Whether you’re looking to buy a place you plan on living in for a number of years, or to rent out as an investment property, the market will likely fluctuate up and down throughout the time you own it. You can’t control that, and there are no guarantees, but over time you should realize value.
Sure, the market may bottom out in a month or six. You will still have likely gained some equity, and you can expect to see significant growth in the long term based on past trends.
Look at all the major financial market indices. The Dow Jones and S&P 500 have taken major hits in bad markets, yet people who held their positions are better off than they were before markets crashed, corrected, declined or whatever you want to call it. But that underlines there are many options for where you put your money – real estate, the markets, precious metals, under your bed…
It all boils down to opportunity cost – the cost of NOT making the investment in real estate or another asset. That is something I cannot answer for you; your choice as to the best place to put your money for growth requires some soul-searching on your part. It’s not surprising that I would encourage investment in real estate, but I find an asset you or a tenant can live in beats one that’s on paper. Everyone needs a roof!
Let’s get down to brass tacks and look at some numbers relating to the Toronto market.
In Toronto, resale condo units were down 16.9% in the first quarter of 2013 versus the same period last year. Prices were relatively flat year-over-year (0.5% decrease), with the average condo price hovering around the $333,000 mark in Q1 2013 (Source: TREB Condo Market Report Q1 2013).
New condominium completions were in a steady decline for the majority of 2012. However, in 2013 they’ve resumed an upward trajectory. Canadian Housing and Mortgage Corporation (CMHC) is estimating approximately 17,000 new condo units in 2013, compared with 11,000 last year. That’s a lot of condos coming on stream, but many are destined to be bought by investors and enter the rental market where, according to a report this week by Toronto-based condo research firm Urbanation, average rents have hit a record $1,856 a month.
So, active listings will likely remain high compared to previous years. No one can predict what that will mean for prices, but you will have a broad choice and can expect some competition in cost and the ability to negotiate.
Everything still boils down to that basic question: “Why am I buying?”
If you are moving for personal reasons such as quality of life improvement, you may not want to wait.
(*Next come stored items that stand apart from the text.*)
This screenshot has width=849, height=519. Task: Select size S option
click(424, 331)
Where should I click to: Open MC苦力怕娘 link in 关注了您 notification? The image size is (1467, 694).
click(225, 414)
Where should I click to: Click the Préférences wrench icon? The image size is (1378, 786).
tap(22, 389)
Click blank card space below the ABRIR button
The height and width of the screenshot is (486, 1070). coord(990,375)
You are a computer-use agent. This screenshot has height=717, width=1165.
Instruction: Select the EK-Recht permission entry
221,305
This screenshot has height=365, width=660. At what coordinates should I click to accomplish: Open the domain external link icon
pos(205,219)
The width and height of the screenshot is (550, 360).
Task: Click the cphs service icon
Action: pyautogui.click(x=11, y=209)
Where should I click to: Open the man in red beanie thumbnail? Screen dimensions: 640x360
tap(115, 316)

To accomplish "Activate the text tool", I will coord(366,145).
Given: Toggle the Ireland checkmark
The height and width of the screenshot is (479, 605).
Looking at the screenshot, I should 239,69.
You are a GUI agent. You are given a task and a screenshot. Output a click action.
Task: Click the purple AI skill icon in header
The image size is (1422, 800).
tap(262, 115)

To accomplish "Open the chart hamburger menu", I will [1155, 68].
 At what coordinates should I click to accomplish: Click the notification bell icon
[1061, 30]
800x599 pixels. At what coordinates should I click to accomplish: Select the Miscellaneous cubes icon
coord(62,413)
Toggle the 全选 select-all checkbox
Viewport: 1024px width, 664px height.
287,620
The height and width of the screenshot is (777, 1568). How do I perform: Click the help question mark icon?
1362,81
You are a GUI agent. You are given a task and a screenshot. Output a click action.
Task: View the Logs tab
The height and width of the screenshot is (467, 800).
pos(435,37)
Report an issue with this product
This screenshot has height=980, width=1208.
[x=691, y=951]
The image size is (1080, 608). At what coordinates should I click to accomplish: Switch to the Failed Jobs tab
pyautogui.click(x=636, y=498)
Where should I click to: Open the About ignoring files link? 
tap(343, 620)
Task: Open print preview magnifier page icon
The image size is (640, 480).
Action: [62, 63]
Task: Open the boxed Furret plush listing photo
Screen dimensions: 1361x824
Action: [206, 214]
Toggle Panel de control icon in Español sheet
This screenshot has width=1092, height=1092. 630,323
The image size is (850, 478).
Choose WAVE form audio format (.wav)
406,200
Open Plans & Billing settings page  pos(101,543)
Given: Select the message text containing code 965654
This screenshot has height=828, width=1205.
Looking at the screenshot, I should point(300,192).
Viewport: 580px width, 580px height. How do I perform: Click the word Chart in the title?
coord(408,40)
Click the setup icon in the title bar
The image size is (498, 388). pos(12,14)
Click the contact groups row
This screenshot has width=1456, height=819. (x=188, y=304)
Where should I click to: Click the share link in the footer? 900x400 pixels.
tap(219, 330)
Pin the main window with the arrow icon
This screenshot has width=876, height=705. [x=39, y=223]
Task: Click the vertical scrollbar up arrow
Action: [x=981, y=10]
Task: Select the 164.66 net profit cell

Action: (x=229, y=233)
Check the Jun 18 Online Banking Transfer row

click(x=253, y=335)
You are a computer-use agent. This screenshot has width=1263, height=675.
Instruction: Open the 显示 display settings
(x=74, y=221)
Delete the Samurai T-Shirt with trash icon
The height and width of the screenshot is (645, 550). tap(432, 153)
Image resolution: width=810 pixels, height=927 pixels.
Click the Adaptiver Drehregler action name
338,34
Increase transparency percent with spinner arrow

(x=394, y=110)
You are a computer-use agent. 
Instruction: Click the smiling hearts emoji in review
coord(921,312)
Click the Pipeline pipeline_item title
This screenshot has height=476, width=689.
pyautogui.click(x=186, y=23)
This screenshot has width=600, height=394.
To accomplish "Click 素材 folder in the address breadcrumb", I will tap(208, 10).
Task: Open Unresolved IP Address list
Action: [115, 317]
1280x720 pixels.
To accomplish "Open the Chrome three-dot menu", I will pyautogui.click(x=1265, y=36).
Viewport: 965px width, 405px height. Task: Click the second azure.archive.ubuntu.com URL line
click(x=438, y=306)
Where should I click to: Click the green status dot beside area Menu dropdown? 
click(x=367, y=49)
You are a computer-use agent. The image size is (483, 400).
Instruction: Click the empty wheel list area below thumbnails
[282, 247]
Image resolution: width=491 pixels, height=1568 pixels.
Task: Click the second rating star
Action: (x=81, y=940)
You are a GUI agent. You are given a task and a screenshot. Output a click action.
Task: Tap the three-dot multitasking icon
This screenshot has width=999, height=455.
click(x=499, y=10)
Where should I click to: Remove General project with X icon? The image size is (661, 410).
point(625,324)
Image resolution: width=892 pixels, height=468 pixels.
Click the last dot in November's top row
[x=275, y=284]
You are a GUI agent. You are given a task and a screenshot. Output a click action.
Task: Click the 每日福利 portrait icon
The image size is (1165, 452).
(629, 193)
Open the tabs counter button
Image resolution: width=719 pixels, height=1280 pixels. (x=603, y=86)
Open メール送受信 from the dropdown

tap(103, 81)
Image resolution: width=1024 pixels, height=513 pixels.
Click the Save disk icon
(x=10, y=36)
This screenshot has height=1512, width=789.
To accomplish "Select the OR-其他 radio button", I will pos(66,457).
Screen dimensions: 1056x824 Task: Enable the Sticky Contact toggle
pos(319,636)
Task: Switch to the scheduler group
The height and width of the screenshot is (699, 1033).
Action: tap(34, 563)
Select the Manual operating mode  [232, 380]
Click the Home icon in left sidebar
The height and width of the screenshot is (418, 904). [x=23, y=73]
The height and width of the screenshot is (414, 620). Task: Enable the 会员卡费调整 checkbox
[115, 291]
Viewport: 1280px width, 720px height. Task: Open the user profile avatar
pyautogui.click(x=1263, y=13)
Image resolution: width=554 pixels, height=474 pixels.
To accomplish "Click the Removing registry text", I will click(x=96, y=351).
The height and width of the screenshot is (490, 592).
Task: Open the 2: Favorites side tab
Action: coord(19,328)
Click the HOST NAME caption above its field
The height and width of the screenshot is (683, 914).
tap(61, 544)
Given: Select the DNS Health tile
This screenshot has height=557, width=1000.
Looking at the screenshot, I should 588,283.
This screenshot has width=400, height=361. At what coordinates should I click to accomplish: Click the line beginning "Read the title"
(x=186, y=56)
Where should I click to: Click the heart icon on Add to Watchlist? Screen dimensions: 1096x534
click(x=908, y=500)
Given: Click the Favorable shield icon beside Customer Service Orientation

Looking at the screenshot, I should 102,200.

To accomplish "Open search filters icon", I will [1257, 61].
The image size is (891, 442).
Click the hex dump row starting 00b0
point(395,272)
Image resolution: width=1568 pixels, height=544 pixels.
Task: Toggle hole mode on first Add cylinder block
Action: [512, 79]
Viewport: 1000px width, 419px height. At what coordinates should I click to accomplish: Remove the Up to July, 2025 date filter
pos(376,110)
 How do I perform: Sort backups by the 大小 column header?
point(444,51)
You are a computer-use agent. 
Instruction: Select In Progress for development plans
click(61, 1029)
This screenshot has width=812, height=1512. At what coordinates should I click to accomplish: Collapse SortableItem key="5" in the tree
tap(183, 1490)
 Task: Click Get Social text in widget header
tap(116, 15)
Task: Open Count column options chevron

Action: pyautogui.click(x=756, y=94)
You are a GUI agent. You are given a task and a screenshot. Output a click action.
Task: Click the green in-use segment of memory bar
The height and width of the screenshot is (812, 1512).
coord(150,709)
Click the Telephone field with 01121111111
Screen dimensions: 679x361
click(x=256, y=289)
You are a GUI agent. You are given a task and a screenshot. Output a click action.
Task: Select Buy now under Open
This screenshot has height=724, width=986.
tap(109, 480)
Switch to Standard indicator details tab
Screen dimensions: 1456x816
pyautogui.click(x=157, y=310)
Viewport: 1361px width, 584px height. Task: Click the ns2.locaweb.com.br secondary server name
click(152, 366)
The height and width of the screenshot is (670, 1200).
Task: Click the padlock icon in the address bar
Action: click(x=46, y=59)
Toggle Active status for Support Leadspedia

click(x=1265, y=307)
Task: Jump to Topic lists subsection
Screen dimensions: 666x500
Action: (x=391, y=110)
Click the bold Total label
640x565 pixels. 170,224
If you are an investor looking to acquire a rental property, then urgency may not be a factor – there is clearly choice and opportunity. That said, waiting would also be a delay in your opportunity for monthly rental cash flow and a start to building equity with your newly acquired asset.
As always, the marketplace is never the over-riding factor – your choice must be based on what works for your own housing and financial needs.
Ricky Chadha is a broker with Royal LePage Estate Realty in Toronto, and specializes in applying social media and other digital tools to the business of real estate. You can find Ricky on Twitter @your416 or at his website RickyChadha.com.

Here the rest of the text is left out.